Reasons for the transformations range from extreme cultural appropriation, to journalistic and social experimentation, to cultural backlash against affirmative action, among other reasons. To be sure, their stories add another layer to the convoluted and complicated history of race in America. NewsOne dug up a few names:
John Howard Griffin
Some of you may have read Black Like Me, published in 1961, on your own or as a school assignment. Nearly 54 years ago, Griffin, a novelist, darkened his skin and became Black in an effort to comprehend the Civil Rights Movement.
The product was a groundbreaking book that revealed what many Whites still refuse to believe today: Racism is not a figment of the imagination.
Black Like Me disabused the idea that minorities were acting out of paranoia, Gerald Early, a Black scholar at Washington University and editor of Lure and Loathing: Essays on Race, Identity, and the Ambivalence of Assimilation, told Smithsonian Magazine. There was this idea that black people said certain things about racism, and one rather expected them to say these things. Griffin revealed that what they were saying was true. It took someone from outside coming in to do that. And what he went through gave the book a remarkable sincerity.
Grace Halsell
In the December 1969 issue of Ebony magazine, Halsell, a journalist and writer, recounts how she lived for six months as a Black woman. Born and raised in Fort Worth, Texas, to a family that owned slaves before the Civil War, Halsell was inspired to embark on the experiment by John Howard Griffins book. She took pills that were used to alleviate pigmentation problems, supplemented by extensive tanning sessions, to cross the color barrier, according to The New York Times.
She wrote about the experience in her 1969 book, Soul Sister, recounting the degradation of being a Black domestic worker in a world of White employers, one of whom tried to rape her, the Times writes. The book sold more than one million paperback copies and was translated into six languages, the report notes.
Mark L. Stebbins
Stebbins, who had blue eyes and a light complexion, made headlines in 1983 when he campaigned for city council as a Black man in a predominantly Black and Hispanic district in Stockton, California, and won, according to PEOPLE magazine.
His ancestors were white, the magazine writes. His parents are white. His brother and four sisters are white. Yet against the weight of all this witeness, and his own pale blue eyes and light complexion, Mark Stebbins insists hes black.
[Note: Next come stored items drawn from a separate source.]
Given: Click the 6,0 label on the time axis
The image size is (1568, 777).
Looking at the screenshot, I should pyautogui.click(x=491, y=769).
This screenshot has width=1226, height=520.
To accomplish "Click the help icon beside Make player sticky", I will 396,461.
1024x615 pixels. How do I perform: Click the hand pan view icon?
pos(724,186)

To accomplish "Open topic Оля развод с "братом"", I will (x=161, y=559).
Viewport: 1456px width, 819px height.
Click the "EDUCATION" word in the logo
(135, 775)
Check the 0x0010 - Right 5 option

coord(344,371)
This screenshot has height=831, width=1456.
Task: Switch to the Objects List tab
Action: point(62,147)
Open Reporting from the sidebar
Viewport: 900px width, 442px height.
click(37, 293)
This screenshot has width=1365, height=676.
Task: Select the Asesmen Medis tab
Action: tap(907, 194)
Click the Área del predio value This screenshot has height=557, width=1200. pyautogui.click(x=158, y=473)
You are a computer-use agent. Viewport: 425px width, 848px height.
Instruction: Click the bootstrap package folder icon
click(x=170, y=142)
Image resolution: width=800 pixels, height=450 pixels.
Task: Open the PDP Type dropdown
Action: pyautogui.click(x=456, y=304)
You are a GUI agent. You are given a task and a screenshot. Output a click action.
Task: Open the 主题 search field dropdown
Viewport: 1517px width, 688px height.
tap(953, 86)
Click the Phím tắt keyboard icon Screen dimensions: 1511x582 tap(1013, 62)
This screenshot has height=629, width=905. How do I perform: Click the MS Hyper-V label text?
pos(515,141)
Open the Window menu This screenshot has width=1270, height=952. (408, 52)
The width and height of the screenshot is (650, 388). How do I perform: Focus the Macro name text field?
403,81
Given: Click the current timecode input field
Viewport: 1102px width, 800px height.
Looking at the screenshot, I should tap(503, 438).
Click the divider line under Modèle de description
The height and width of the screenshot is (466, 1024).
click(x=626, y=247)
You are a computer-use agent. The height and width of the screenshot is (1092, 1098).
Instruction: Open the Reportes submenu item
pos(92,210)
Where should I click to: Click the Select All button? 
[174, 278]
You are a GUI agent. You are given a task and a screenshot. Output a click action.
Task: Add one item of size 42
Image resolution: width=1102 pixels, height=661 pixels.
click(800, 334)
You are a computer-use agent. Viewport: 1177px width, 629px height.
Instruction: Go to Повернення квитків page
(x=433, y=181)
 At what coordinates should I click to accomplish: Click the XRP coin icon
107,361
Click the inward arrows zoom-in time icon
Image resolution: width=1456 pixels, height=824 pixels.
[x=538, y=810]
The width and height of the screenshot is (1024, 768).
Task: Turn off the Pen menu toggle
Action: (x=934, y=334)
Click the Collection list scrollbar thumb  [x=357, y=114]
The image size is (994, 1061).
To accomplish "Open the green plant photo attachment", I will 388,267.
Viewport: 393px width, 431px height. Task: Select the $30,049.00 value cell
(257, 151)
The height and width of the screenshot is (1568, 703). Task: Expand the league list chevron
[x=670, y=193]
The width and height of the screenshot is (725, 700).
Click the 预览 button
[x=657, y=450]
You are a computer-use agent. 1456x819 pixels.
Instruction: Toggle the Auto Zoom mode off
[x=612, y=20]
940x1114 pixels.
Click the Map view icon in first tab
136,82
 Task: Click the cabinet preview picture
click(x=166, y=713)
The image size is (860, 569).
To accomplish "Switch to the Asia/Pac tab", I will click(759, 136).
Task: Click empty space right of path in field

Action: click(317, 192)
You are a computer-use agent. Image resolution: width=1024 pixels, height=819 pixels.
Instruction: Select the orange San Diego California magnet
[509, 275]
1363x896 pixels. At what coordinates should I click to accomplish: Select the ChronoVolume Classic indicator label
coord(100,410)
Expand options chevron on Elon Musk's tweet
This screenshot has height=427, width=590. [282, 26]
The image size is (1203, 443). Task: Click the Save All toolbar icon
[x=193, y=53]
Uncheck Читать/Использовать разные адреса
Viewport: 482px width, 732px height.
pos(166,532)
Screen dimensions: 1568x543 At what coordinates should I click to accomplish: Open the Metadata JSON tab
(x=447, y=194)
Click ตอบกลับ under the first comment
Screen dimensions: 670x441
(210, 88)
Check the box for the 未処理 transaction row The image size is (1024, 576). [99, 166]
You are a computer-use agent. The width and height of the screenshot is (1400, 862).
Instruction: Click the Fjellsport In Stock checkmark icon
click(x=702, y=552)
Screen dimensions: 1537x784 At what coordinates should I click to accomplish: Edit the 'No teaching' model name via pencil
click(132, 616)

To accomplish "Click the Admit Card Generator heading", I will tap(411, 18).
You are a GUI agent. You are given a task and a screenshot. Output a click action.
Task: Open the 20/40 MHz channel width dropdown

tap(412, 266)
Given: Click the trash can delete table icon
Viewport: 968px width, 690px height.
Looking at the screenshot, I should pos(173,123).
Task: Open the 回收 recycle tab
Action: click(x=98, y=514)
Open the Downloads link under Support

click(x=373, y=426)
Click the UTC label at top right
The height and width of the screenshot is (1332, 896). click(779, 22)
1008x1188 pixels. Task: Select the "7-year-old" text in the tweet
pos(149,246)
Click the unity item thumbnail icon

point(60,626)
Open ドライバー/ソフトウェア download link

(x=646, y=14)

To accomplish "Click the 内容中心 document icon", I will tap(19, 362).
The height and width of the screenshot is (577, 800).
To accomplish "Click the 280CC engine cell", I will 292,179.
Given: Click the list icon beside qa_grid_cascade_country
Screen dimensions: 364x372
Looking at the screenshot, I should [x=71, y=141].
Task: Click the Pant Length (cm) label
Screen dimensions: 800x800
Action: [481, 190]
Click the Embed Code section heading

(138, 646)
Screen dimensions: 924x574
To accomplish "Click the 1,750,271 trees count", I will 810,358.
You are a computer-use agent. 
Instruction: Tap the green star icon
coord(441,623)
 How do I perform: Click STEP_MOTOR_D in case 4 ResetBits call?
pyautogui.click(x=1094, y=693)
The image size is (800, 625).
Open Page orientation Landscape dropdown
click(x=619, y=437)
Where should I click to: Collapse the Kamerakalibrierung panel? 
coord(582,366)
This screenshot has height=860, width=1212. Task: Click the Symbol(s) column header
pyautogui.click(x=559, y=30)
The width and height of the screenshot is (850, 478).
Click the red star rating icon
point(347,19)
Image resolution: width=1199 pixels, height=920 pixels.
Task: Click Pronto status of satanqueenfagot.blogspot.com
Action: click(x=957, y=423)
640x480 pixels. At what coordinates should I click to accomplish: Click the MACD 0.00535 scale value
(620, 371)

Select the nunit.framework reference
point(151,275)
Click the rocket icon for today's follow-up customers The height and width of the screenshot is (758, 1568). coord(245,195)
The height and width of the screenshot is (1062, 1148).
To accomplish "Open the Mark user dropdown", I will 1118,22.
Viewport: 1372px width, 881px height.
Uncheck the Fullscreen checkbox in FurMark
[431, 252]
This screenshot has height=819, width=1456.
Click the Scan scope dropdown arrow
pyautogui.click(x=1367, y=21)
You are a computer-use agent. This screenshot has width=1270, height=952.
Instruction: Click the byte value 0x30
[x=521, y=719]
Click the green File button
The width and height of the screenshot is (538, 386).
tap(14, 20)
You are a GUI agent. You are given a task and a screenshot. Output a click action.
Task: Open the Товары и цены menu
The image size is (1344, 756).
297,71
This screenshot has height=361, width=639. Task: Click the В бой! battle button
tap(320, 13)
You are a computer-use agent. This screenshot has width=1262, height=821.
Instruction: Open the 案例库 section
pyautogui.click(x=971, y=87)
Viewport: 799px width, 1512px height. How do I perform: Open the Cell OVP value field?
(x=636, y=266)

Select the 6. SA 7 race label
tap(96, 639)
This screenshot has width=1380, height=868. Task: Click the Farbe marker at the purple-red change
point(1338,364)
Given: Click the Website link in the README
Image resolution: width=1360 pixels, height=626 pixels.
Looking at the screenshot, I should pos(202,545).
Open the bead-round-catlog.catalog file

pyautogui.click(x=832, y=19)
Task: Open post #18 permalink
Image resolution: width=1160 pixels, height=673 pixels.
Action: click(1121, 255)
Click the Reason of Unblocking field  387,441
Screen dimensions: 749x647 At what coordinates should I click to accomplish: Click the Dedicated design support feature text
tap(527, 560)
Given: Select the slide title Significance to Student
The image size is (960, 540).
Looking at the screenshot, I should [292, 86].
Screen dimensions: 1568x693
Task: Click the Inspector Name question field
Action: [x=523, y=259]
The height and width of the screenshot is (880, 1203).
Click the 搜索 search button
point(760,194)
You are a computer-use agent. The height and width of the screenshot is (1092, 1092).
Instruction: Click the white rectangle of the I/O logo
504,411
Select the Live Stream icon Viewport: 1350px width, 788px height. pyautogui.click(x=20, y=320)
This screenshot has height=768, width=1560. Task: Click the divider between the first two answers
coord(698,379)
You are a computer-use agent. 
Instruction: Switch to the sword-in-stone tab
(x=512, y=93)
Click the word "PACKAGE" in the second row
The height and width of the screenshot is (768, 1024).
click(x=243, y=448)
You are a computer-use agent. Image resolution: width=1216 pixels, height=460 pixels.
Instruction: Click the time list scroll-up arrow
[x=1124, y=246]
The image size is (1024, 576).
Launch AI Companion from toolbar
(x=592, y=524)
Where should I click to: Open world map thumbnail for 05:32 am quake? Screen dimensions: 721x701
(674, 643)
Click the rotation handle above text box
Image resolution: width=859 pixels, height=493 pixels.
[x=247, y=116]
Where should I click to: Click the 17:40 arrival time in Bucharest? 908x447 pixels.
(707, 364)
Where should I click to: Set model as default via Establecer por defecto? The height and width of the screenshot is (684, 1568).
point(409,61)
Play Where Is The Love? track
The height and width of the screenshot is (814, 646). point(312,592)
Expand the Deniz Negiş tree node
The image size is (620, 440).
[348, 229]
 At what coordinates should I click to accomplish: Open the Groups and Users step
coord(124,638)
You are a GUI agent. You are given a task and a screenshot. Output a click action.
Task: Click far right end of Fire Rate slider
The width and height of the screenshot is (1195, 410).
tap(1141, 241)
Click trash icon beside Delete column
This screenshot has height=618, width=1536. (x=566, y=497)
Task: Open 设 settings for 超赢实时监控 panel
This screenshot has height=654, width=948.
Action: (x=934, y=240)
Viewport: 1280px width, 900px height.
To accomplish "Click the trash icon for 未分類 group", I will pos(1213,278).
Ralph Lee White, the indisputably Black incumbent at the time, was angry, calling Stebbins a white guy with a perm, the report says.
Perm or no perm, Stebbins won a recall election, Jet said at the time.
Philip and Paul Malone
The fair-haired, fair-complexioned identical twins worked for the Boston Fire Department for 10 years until their dismissal in 1988, reports The New York Times.
The firings came after state investigators found that they had lied on their job applications: They both contended they were Black, The Times notes.
The case raised questions about the integrity of the citys affirmative action policy, and concerns about hiring at the Fire Department, the report says.
How, City Councillor Bruce C. Bolling asked at the time, notes the report, could twins with Irish names, Caucasian features and no black identification from any perspective get into the force and stay on without collusion? Such misuse denies opportunity to people of color for whom these plans are designed.
In 1975, the twins took the Civil Service test for firefighters and failed, the report says. They reapplied in 1977, contending they were Black after their mother found a photograph of their great-grandmother, whom she said was Black, the report says. They won appointments in 1978.
David Wilson
The conservative White candidate won a seat on the Houston Community College board in 2013 by a slim margin by reportedly implying to voters in the predominantly Black district that he was Black, according to Politico.
Mailers for his campaign featured pictures of African-Americans that said, Please vote for our friend and neighbor Dave Wilson, the report says. The pictures came from the Internet.
Wilson still holds the seat, according to a website for the community college.
Are you surprised by these stories? If so, why? If not, why? Sound off in the comments.
Is Rachel the first Trans-Racial / Trans-Ethnic American or have there been others before her?
Good ol’ Navin Johnson.
(It has been claimed by others. Not me)
He is white.
Re: 18 - the first thought in my mind! :)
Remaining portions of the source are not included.